Like many things in the past month, things didn’t exactly work out for Sam.

A giant fist slammed down in front of Sam, sending him in a rolling doge to the edge of the small arena, nearly tripping over one of the shattered skeletal corpses they had just finished dispatching before the troll had burst through the ground.

Sam came up wheezing and coughing on a fine charcoaled ash that was, in all likelihood, the powdered remains of a once-proud, if mummified, warrior. Few things retained their original shape under the attention of Beatrice and this scorched fellow was no exception. With an effort he pushed himself up onto one knee and focused on the defensive wards shimmering around his teammates. Nahrah was the one most clearly in need. With each fierce blow from the troll her aura shimmered in increasingly violent protest. Sam would guess twenty, maybe thirty percent integrity on her wards at best.

“Bernie, incoming drain, take cover!” The short redheaded woman finished weaving the fireball she’d been working on in the corner of the room and dove behind a jagged outcropping of rock. A beat later a hand shot up with the thumb extended, all clear.

Sam marshaled his focus and pulled as much of Bernie’s aura into his own as he could. He felt the barrier around himself thicken.
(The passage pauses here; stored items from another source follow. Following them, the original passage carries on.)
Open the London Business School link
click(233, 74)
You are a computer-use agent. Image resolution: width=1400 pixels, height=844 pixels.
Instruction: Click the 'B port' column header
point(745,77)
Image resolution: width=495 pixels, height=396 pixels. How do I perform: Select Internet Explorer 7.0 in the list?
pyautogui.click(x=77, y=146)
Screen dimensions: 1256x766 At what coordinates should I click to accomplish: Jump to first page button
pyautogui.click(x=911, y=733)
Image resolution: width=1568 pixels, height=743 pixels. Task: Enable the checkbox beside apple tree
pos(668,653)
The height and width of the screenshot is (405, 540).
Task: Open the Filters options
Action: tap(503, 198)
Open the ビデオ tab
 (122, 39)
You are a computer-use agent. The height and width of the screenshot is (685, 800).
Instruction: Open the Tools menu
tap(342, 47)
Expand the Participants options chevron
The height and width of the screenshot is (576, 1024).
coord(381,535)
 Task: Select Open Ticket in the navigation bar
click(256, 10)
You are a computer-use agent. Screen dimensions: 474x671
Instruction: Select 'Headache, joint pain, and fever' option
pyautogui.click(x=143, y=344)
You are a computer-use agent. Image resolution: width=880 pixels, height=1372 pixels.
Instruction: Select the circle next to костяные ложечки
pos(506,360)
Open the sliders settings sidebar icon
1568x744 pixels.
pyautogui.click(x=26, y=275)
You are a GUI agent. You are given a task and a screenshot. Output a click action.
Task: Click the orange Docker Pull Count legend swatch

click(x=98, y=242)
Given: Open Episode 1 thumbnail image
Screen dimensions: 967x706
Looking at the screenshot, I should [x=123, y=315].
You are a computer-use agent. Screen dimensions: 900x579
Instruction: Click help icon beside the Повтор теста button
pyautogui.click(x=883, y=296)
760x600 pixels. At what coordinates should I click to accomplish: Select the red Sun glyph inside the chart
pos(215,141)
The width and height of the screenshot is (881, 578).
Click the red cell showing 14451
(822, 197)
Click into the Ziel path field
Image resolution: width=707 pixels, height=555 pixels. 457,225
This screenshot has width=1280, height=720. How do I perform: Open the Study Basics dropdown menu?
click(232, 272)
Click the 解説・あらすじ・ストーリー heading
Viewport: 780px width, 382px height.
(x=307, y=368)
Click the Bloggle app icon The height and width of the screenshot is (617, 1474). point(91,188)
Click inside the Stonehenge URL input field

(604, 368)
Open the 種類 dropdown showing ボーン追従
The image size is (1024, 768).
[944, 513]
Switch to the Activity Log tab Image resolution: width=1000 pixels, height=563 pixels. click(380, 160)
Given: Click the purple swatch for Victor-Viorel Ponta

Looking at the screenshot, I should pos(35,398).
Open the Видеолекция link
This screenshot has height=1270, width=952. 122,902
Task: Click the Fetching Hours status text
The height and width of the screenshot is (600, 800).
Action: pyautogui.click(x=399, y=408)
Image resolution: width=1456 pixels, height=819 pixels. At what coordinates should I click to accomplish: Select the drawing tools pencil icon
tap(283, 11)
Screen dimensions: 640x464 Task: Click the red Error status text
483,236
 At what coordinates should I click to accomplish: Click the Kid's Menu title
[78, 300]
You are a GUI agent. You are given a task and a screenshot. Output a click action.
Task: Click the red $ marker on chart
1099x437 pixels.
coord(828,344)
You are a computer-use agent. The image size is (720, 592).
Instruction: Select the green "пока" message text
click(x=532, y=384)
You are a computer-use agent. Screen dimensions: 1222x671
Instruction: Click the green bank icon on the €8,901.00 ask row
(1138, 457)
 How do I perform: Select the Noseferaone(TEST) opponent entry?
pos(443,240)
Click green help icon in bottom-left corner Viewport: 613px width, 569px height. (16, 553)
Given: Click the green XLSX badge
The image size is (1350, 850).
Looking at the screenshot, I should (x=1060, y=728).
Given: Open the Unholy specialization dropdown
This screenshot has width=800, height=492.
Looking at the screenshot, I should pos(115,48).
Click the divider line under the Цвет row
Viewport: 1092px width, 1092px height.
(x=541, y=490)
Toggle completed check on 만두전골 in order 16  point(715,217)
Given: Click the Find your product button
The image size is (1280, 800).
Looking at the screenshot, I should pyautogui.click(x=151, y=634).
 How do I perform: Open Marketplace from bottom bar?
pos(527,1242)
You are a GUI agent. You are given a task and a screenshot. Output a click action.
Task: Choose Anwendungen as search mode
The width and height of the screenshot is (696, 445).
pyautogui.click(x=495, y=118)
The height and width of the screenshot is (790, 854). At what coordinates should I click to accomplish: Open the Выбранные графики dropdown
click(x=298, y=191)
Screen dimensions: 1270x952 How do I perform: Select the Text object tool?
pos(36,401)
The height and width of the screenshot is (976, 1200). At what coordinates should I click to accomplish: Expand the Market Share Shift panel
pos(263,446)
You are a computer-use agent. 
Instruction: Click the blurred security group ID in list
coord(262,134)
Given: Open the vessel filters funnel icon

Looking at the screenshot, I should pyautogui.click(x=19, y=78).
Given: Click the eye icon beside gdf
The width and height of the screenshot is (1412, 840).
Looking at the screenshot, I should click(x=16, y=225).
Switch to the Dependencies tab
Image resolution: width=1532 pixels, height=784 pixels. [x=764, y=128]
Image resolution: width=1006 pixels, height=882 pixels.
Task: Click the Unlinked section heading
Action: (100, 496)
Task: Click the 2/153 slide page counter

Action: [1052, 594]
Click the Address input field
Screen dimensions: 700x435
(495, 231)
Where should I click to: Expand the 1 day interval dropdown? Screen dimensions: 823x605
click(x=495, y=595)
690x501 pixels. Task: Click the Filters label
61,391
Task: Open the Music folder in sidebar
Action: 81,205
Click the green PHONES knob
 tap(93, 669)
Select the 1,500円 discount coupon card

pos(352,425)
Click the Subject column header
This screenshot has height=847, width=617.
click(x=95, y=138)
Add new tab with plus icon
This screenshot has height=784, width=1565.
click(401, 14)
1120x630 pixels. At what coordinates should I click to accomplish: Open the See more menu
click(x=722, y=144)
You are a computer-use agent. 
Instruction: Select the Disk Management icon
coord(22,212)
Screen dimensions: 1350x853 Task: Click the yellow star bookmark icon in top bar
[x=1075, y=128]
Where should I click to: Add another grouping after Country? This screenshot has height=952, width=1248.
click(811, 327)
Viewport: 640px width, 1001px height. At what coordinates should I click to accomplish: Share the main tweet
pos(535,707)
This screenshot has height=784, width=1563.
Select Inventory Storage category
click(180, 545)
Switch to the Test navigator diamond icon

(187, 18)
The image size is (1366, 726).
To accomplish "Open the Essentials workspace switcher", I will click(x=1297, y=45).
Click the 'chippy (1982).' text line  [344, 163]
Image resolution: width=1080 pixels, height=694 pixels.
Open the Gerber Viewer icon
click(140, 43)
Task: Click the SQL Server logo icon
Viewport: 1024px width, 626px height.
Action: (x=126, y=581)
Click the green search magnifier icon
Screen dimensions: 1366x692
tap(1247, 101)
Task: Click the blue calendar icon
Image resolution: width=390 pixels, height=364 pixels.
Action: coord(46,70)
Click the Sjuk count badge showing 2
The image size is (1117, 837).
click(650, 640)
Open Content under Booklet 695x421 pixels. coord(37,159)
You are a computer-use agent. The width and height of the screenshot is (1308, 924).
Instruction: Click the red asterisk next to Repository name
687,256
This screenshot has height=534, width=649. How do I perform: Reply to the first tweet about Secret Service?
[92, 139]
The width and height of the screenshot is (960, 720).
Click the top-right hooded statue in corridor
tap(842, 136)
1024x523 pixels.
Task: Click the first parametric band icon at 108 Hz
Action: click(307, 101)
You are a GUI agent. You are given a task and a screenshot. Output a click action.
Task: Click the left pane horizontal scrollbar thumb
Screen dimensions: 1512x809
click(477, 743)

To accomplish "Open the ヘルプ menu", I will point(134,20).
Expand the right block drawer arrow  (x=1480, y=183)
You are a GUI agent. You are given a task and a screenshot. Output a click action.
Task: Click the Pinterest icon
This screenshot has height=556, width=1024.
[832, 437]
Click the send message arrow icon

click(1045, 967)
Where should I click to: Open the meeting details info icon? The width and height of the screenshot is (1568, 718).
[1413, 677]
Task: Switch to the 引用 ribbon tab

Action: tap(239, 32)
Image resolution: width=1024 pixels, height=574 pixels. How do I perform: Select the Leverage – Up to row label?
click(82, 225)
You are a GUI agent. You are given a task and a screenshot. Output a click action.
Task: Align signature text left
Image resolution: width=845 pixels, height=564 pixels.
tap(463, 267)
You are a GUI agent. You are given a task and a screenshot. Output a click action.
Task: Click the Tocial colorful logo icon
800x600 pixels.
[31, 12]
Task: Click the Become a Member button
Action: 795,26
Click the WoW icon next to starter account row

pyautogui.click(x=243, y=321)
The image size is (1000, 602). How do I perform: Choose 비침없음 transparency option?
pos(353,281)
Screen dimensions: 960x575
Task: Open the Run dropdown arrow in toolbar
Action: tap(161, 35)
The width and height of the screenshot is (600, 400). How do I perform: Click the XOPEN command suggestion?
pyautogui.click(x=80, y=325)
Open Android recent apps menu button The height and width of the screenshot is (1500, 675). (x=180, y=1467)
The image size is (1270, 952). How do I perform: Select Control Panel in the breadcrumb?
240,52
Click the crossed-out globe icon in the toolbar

Becoming more steel-like and less flexible than its usual state. As the power flowed around him he stood, buoyed by the presence of it. This was the part that people didn’t understand. Breakers get the glory of the charge, Burn mages get the adoration of the crowds, and Shades got the love of the Observers for clever tricks and their ability to outsmart the most devious of traps. But Wardens? Glorified babysitters. Important but in no way flashy. The feeling, however, was glorious. Better than the love of any crowd. Better than the victory itself. For that moment, as he held the fate and the protection of his team around himself he was the lynchpin upon which everything hung. Perhaps, it was really just that wardens were control freaks.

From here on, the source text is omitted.